Aidy wrote:£55 for a completely strip down and regrease isn't an awful price, but there's nothing that's particularly complicated to do yourself in an evening with a few basic tools.
Yes, it's the old phrase: give a man a fish and he will eat for a day; teach a man to fish and it's goodbye Captain Birdseye.
In other words, if you are comfortable with the idea of spending £100 per year on what is very basic maintenance etc, then that's fine. But if you fancy that you might enjoy a little tinkering with your bike, then use the web or a bike maintenance book (the books by Leonard Zinn are meant to be good) and buy a cheap bike tool kit (or buy specific tools as you need them).
As an investment, you cover your costs in one service. That's 200% annual return - investment fund managers would kill for a return like that! And if your bike fails on a Saturday night, you can fix it yourself and ride all Sunday :-)0 -
Get a nipple spanner and try, worst case you still end up taking it to the LBS, best case you do it yourself and save a wedge!
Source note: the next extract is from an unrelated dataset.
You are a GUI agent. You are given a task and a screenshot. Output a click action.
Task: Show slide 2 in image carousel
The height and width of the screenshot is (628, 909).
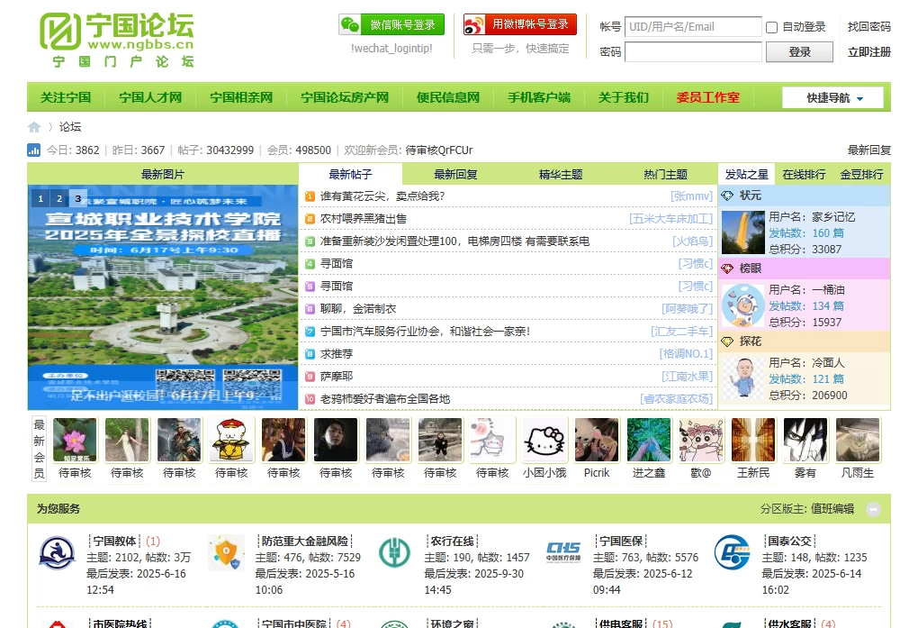tap(59, 198)
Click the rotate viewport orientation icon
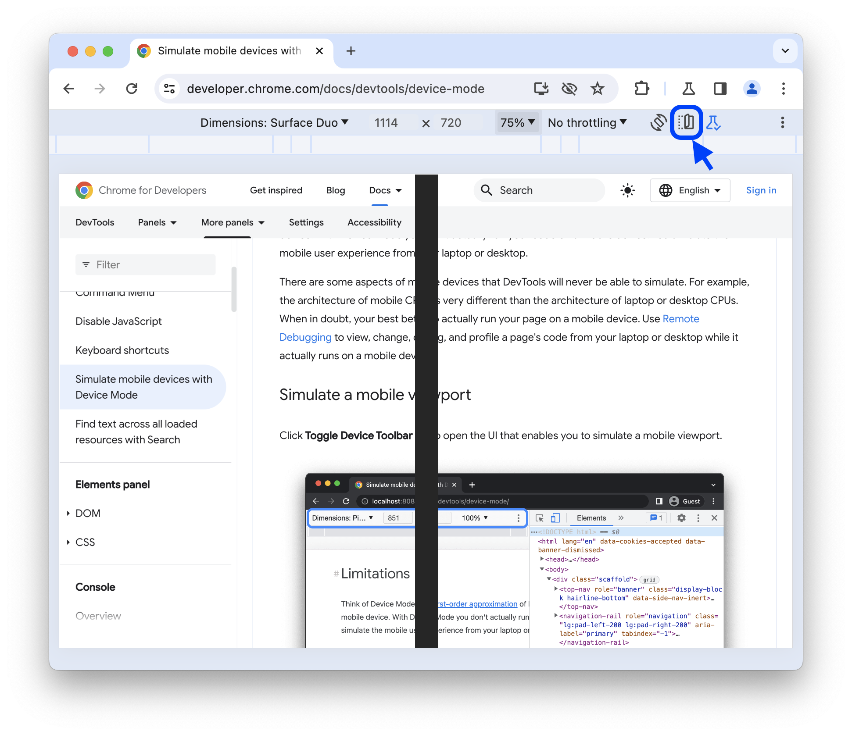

My daughters front had a wobble, gave it a go (spanner from the lidl £25 bike kit), 5 mins later one impressed daughter (Not easy at 15 you know) and a tenner batter off and one straight wheel, recenlty did the wifes rear (only had a slight wobble - and yes I'm still alking bikes) as well.
SimonCurrently riding a Whyte T130C, X0 drivetrain, Magura Trail brakes converted to mixed wheel size (homebuilt wheels) with 140mm Fox 34 Rhythm and RP23 suspension. 12.2Kg.0 -
The Beginner wrote:Get a nipple spanner and try, worst case you still end up taking it to the LBS
No, worse case is you do it wrong and your wheel craps out on you at 20mph in traffic.0 -
Sorry to Bump this guys, but things have moved on a bit here and I would value some experienced opinons on it....
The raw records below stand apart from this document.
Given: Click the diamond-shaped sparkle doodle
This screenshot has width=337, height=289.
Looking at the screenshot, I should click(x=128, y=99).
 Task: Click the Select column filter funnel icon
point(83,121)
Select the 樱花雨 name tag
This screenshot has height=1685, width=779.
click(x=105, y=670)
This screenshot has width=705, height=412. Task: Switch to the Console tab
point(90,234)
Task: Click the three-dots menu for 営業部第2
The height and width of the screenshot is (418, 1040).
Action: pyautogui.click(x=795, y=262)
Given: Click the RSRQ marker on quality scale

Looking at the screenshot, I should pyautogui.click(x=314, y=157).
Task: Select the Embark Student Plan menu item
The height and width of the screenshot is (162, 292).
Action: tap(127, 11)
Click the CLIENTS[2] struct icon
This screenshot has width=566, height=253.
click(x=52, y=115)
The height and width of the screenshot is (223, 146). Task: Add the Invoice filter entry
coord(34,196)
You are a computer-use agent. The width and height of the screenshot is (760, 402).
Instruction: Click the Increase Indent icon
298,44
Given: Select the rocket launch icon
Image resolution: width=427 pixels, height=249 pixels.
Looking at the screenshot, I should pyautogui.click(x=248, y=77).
Ok, so I checked out the video (thanks laughingboy) but chickened out of giving it a go reckoning that I'd rather spend £15 getting it done 'professionally' (might come back to this DIY maintenance lark later - but for the time being lets get it done by the pros). So I trundled off the 7 miles to my lbs (at least the most local).
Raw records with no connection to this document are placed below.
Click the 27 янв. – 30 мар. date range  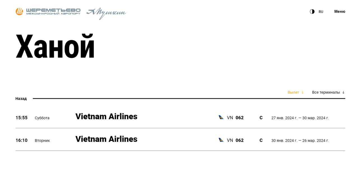coord(300,118)
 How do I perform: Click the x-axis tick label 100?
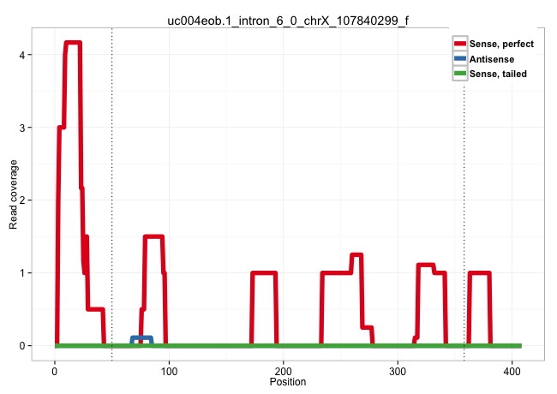tap(169, 369)
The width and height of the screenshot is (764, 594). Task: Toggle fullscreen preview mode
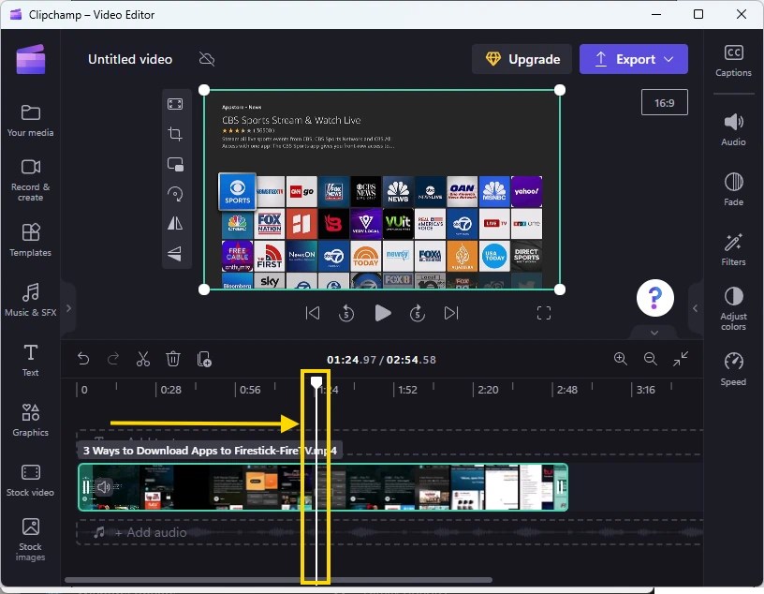[x=544, y=313]
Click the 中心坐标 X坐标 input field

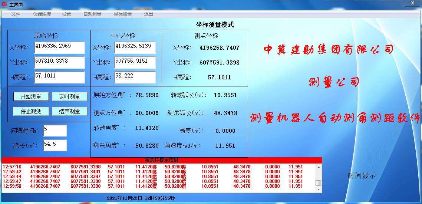coord(135,47)
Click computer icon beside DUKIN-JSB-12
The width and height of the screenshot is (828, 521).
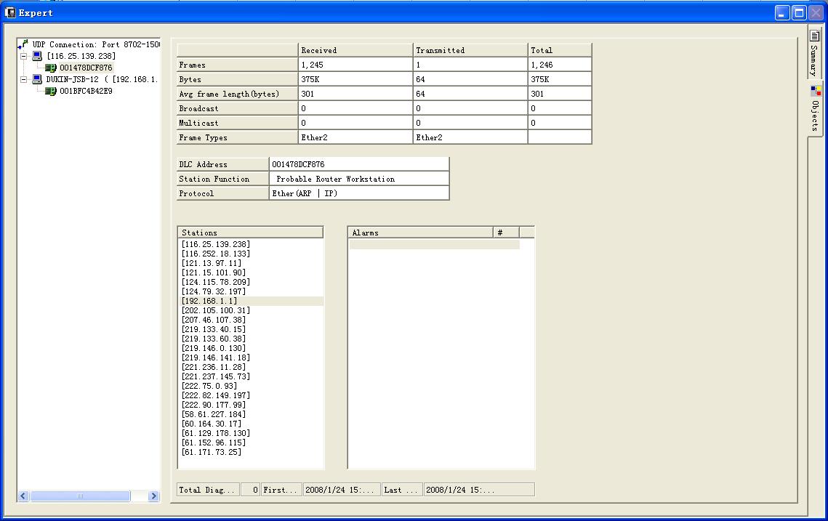[36, 79]
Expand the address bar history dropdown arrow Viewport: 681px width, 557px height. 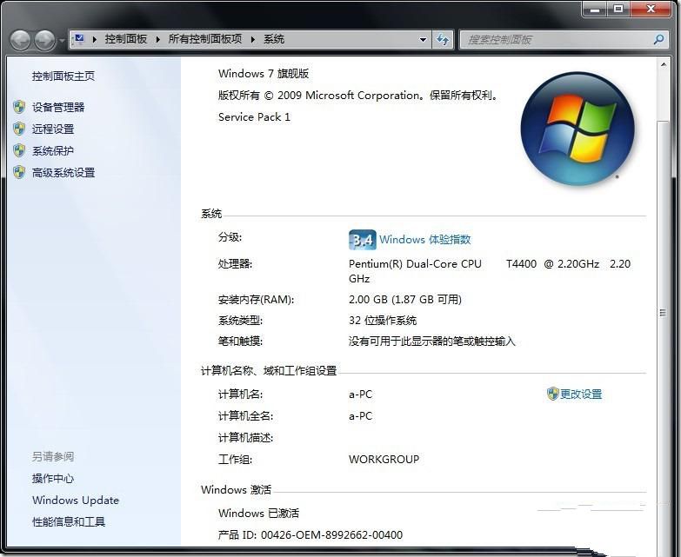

Guy in the lbs tells me the rim is twisted and I need a new wheel, which I had not heard of, but hey - he is the expert with the spanner, right? So he quotes me £30 quid for a new wheel, which I agreed to without a fuss (would have been £15 quid to have the old one trued anyways, so hey ho - $hit happens) - I go away for a wander round town for an hour or so to let him fit it.
On my return the guy has fitted a wheel that has a noticably thinnner rim to the previous one (but again - he is the expert) and he tells me that he needed to fit a different type of inner tube (because new rim needs different valve) and 'the beading on my tyre didnt look that great so he 'daren't' pump it up to the pressure I had on the front' but it was ok because he still had about 45PSI in there (the pressure on the front was about 65PSI on tyres with 50-75 PSI marked on the rim). Again, I just kinda took him at his word and paid up and cycled off quite happy....
Now, fast forward 75 miles & 1 week,
This morning said tyre had 50PSI in it (I know the lbs guy had 45 PSI, but I was at the min for the tyre, right?) when on the way to work "bang" - no warning, nothing, big gash in the side-wall of said tyre and a SERIOUS brown-trouser moment for your intrepid newbie cyclist.
Now short of a planned 'revenge of the squirrells' complete with police stingers i see only 3 possibilities here:
1. This just happens to cyclists from time to time, particularly heavier ones banging down a hill on a rear tyre designed to carry someone 5 stone lighter, and I should just mtfu, quit whining and buy a new tyre.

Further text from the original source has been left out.